I think all of their criticism of the current web ecosystem is valid... And I'd rather have someone take a big swing than marginally improve the React ecosystem.

> it could really use a lot more explanation on how it works

How Nue works is _extensively_ documented:

https://nuejs.org/docs/

Most of these questions are also addressed in the FAQ:

https://nuejs.org/docs/faq.html

THe Markdown claim is also explained multiple times on this discussion

  • You may have already added this in other locations, but it's worth flagging in each comment that you are the creator. I had a suspicion from your tone, but I had to check your bio to be sure.

    And, while on the subject of tone: this is not a very effective way to receive constructive criticism. I had exactly the same reaction as OP, as did apparently a lot of upvoters. Communication is a two-way street, but when a significant number of people misunderstand you or can't find the information that you think you put out there, it would be worth listening to them to figure out what you could do to better communicate.

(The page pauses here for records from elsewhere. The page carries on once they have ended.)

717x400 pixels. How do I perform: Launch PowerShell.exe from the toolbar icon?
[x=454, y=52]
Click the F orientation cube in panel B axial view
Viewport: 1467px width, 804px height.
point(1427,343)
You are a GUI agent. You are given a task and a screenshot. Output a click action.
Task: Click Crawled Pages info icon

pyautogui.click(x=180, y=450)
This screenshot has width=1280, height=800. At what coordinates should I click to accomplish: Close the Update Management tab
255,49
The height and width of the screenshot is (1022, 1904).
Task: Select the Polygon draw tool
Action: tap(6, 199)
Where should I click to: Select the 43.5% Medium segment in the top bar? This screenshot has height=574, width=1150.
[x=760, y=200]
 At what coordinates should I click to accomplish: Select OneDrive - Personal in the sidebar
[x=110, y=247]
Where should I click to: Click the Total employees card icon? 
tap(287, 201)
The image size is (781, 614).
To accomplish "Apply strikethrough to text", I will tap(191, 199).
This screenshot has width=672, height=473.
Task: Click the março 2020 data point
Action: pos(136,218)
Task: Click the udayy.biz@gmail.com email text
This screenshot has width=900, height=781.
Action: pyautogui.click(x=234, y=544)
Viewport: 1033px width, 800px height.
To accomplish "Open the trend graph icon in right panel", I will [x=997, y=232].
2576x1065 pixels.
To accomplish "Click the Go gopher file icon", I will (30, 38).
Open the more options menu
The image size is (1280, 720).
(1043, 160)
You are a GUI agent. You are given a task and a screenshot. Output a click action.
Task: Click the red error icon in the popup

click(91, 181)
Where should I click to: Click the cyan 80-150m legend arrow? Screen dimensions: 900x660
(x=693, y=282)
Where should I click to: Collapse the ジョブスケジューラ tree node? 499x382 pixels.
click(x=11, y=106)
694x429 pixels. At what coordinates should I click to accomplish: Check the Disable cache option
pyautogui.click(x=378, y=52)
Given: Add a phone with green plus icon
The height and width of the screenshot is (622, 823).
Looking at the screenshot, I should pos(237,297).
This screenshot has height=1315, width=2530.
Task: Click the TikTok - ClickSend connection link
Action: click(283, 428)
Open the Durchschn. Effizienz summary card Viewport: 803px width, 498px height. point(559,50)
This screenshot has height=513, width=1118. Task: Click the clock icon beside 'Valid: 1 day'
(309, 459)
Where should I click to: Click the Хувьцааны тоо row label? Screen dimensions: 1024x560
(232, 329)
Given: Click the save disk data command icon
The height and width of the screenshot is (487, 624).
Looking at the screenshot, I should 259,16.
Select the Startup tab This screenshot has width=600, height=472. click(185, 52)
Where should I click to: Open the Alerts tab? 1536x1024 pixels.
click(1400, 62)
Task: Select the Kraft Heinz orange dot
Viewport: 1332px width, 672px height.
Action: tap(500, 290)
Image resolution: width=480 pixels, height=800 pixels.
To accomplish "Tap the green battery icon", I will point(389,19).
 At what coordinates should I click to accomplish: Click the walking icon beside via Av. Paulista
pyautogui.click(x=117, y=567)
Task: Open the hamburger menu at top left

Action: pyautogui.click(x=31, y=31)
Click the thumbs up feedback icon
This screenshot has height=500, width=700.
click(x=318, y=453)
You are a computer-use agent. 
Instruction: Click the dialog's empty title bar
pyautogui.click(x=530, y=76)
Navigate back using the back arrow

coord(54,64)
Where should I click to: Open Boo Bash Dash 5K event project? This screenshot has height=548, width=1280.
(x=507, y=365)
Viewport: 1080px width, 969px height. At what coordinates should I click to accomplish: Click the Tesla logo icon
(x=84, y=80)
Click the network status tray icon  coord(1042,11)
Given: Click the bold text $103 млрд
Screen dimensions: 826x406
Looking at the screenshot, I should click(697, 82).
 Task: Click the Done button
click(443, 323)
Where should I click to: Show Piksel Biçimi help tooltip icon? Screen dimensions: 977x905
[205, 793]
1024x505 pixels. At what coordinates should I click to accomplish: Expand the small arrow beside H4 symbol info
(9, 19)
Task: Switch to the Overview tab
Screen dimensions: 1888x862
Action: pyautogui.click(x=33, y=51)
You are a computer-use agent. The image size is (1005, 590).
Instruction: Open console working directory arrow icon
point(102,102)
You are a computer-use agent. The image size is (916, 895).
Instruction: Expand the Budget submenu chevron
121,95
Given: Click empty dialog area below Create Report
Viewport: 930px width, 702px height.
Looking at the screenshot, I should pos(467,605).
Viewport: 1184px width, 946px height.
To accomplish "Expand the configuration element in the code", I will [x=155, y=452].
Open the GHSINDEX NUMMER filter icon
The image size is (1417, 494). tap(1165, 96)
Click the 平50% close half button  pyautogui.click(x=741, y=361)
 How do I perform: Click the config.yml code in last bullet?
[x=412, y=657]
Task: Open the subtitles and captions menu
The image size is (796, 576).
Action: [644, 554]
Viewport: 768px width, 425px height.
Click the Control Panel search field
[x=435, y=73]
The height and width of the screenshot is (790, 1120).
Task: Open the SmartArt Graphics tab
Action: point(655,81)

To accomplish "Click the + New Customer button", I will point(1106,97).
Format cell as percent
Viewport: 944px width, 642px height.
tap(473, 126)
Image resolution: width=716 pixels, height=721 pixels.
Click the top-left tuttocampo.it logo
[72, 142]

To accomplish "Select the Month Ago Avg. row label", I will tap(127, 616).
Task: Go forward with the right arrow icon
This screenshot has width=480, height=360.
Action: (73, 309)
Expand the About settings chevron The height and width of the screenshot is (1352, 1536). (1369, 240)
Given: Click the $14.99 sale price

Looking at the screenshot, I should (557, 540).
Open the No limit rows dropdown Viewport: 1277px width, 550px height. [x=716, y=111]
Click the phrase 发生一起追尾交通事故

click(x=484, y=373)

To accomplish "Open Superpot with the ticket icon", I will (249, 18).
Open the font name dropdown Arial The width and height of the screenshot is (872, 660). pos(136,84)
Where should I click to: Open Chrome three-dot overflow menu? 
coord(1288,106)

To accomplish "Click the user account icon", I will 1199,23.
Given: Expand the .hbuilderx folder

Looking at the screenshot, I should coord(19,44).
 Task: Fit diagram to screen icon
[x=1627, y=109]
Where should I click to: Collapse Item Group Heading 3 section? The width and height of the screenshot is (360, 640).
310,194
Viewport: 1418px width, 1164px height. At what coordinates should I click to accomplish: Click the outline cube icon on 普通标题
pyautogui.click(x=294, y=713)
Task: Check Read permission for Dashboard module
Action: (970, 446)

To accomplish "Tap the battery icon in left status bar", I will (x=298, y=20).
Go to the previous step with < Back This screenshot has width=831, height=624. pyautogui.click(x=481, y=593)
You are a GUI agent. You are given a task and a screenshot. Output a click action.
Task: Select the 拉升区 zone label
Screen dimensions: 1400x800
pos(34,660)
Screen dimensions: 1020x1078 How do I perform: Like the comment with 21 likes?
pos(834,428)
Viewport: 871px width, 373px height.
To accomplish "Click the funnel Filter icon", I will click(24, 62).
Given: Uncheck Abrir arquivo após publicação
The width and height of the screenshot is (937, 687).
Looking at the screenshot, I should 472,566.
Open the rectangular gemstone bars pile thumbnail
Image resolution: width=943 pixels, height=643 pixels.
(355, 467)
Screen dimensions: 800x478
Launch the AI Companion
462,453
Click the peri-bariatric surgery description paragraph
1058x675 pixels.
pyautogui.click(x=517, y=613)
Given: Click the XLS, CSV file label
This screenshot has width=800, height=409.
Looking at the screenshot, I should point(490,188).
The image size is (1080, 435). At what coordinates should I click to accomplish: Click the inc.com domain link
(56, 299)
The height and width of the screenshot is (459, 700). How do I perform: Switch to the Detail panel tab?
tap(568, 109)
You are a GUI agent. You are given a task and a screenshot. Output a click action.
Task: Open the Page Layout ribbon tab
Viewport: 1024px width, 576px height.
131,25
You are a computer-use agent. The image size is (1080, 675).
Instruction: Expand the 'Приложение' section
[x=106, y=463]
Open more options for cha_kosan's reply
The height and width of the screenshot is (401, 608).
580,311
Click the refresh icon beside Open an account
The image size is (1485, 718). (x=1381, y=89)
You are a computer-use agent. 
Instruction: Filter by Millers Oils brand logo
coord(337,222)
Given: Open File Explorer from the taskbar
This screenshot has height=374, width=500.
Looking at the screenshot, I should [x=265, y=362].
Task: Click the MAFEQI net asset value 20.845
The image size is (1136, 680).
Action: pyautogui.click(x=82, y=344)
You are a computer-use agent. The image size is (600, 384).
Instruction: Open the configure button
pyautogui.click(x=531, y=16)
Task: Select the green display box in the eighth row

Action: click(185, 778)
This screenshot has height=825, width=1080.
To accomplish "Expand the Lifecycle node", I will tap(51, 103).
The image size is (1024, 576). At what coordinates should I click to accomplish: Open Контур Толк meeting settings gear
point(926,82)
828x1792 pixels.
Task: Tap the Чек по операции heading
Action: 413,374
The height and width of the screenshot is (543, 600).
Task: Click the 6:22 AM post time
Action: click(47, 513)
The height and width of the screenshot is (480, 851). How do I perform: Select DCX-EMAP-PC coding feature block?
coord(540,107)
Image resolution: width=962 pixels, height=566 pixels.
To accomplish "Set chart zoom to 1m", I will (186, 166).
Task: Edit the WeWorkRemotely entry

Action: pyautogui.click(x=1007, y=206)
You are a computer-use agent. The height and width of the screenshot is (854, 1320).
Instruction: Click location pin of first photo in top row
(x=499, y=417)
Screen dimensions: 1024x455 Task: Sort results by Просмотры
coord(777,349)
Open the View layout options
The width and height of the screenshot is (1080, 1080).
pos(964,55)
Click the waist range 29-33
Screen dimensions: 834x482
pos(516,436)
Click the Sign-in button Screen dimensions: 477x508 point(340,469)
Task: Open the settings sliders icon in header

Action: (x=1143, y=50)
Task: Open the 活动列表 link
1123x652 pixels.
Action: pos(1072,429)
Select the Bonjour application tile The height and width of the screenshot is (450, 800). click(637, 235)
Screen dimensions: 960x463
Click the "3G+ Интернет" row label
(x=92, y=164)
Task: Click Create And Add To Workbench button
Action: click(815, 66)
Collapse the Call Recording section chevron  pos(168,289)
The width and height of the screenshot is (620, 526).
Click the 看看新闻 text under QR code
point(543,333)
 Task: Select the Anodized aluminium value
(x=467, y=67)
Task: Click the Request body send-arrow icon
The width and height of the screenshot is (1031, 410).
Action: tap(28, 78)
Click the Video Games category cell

    In the end, most people wouldn't even notice or care if they didn't fully appreciate your project— you are the one who is invested in people appreciating it, so it's up to you to take responsibility for the way in which it's communicated. It's not useful to blame other people for failing to understand your docs.

  • You could deploy HTMX on top of any static site generator and get literally the exact same experience? Your portrayal of any of this as 'novel' just comes across as naive. The technology already exists, I agree its underutilized, but this could have been an advocacy post instead of reinventing wheels that are already quite well made.

    • HTMX is more like "jQuery on steroids", but Nue is a frontend development framework with universal HMR support. Think Next.js but slimmer. Different tools for different needs.